Nothing may be left out, so copy every entry exactly.

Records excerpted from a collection
--------------------
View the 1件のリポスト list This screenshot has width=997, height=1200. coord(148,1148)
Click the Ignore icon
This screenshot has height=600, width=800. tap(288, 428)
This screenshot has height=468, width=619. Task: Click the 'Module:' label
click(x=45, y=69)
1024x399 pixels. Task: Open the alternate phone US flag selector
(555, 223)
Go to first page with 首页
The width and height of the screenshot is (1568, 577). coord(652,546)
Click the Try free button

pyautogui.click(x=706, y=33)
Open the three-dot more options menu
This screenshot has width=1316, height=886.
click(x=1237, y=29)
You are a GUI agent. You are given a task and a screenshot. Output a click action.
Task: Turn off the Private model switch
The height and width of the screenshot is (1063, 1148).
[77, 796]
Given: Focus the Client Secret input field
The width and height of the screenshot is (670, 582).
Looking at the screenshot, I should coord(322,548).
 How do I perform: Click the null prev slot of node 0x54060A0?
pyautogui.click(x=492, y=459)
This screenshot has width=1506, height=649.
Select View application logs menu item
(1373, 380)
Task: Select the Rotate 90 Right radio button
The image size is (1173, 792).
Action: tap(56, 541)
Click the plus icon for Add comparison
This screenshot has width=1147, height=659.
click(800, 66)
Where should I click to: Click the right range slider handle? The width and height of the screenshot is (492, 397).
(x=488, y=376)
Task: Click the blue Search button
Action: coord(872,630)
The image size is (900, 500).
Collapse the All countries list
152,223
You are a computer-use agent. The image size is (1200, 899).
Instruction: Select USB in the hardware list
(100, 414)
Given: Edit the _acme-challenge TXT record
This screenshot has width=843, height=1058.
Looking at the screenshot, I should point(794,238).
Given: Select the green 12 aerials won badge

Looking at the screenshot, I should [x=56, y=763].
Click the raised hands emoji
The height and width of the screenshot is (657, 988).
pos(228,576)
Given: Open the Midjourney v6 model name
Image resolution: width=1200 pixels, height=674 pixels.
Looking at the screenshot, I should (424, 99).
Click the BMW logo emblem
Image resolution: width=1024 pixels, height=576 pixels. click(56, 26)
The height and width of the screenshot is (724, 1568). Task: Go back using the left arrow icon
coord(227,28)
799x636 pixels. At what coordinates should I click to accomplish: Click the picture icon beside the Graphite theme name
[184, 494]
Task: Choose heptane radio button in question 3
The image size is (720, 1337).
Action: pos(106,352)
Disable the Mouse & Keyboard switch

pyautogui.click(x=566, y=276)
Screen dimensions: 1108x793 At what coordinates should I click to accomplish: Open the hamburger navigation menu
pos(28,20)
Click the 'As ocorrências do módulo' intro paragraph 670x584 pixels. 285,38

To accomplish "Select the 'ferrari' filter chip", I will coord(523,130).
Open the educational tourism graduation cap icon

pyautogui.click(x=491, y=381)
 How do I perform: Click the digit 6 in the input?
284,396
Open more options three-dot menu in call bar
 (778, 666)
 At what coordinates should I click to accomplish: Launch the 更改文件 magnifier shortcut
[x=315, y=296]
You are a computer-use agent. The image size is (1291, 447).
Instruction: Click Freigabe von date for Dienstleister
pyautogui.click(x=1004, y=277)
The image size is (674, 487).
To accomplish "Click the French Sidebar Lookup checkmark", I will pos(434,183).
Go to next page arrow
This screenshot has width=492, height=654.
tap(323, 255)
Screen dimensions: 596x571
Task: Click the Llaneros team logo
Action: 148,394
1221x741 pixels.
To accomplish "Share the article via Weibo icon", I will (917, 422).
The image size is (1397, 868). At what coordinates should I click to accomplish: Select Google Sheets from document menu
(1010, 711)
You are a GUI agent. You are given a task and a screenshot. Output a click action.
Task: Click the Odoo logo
--------------------
→ RESULT OF THIS EXERCISE
View the 1件のリポスト list This screenshot has width=997, height=1200. coord(148,1148)
Click the Ignore icon
This screenshot has height=600, width=800. tap(288, 428)
This screenshot has height=468, width=619. Task: Click the 'Module:' label
click(x=45, y=69)
1024x399 pixels. Task: Open the alternate phone US flag selector
(555, 223)
Go to first page with 首页
The width and height of the screenshot is (1568, 577). coord(652,546)
Click the Try free button

pyautogui.click(x=706, y=33)
Open the three-dot more options menu
This screenshot has width=1316, height=886.
click(x=1237, y=29)
You are a GUI agent. You are given a task and a screenshot. Output a click action.
Task: Turn off the Private model switch
The height and width of the screenshot is (1063, 1148).
[77, 796]
Given: Focus the Client Secret input field
The width and height of the screenshot is (670, 582).
Looking at the screenshot, I should coord(322,548).
 How do I perform: Click the null prev slot of node 0x54060A0?
pyautogui.click(x=492, y=459)
This screenshot has width=1506, height=649.
Select View application logs menu item
(1373, 380)
Task: Select the Rotate 90 Right radio button
The image size is (1173, 792).
Action: tap(56, 541)
Click the plus icon for Add comparison
This screenshot has width=1147, height=659.
click(800, 66)
Where should I click to: Click the right range slider handle? The width and height of the screenshot is (492, 397).
(x=488, y=376)
Task: Click the blue Search button
Action: coord(872,630)
The image size is (900, 500).
Collapse the All countries list
152,223
You are a computer-use agent. The image size is (1200, 899).
Instruction: Select USB in the hardware list
(100, 414)
Given: Edit the _acme-challenge TXT record
This screenshot has width=843, height=1058.
Looking at the screenshot, I should point(794,238).
Given: Select the green 12 aerials won badge

Looking at the screenshot, I should [x=56, y=763].
Click the raised hands emoji
The height and width of the screenshot is (657, 988).
pos(228,576)
Given: Open the Midjourney v6 model name
Image resolution: width=1200 pixels, height=674 pixels.
Looking at the screenshot, I should (424, 99).
Click the BMW logo emblem
Image resolution: width=1024 pixels, height=576 pixels. click(56, 26)
The height and width of the screenshot is (724, 1568). Task: Go back using the left arrow icon
coord(227,28)
799x636 pixels. At what coordinates should I click to accomplish: Click the picture icon beside the Graphite theme name
[184, 494]
Task: Choose heptane radio button in question 3
The image size is (720, 1337).
Action: pos(106,352)
Disable the Mouse & Keyboard switch

pyautogui.click(x=566, y=276)
Screen dimensions: 1108x793 At what coordinates should I click to accomplish: Open the hamburger navigation menu
pos(28,20)
Click the 'As ocorrências do módulo' intro paragraph 670x584 pixels. 285,38

To accomplish "Select the 'ferrari' filter chip", I will coord(523,130).
Open the educational tourism graduation cap icon

pyautogui.click(x=491, y=381)
 How do I perform: Click the digit 6 in the input?
284,396
Open more options three-dot menu in call bar
 (778, 666)
 At what coordinates should I click to accomplish: Launch the 更改文件 magnifier shortcut
[x=315, y=296]
You are a computer-use agent. The image size is (1291, 447).
Instruction: Click Freigabe von date for Dienstleister
pyautogui.click(x=1004, y=277)
The image size is (674, 487).
To accomplish "Click the French Sidebar Lookup checkmark", I will pos(434,183).
Go to next page arrow
This screenshot has width=492, height=654.
tap(323, 255)
Screen dimensions: 596x571
Task: Click the Llaneros team logo
Action: 148,394
1221x741 pixels.
To accomplish "Share the article via Weibo icon", I will (917, 422).
The image size is (1397, 868). At what coordinates should I click to accomplish: Select Google Sheets from document menu
(1010, 711)
You are a GUI agent. You are given a task and a screenshot. Output a click action.
Task: Click the Odoo logo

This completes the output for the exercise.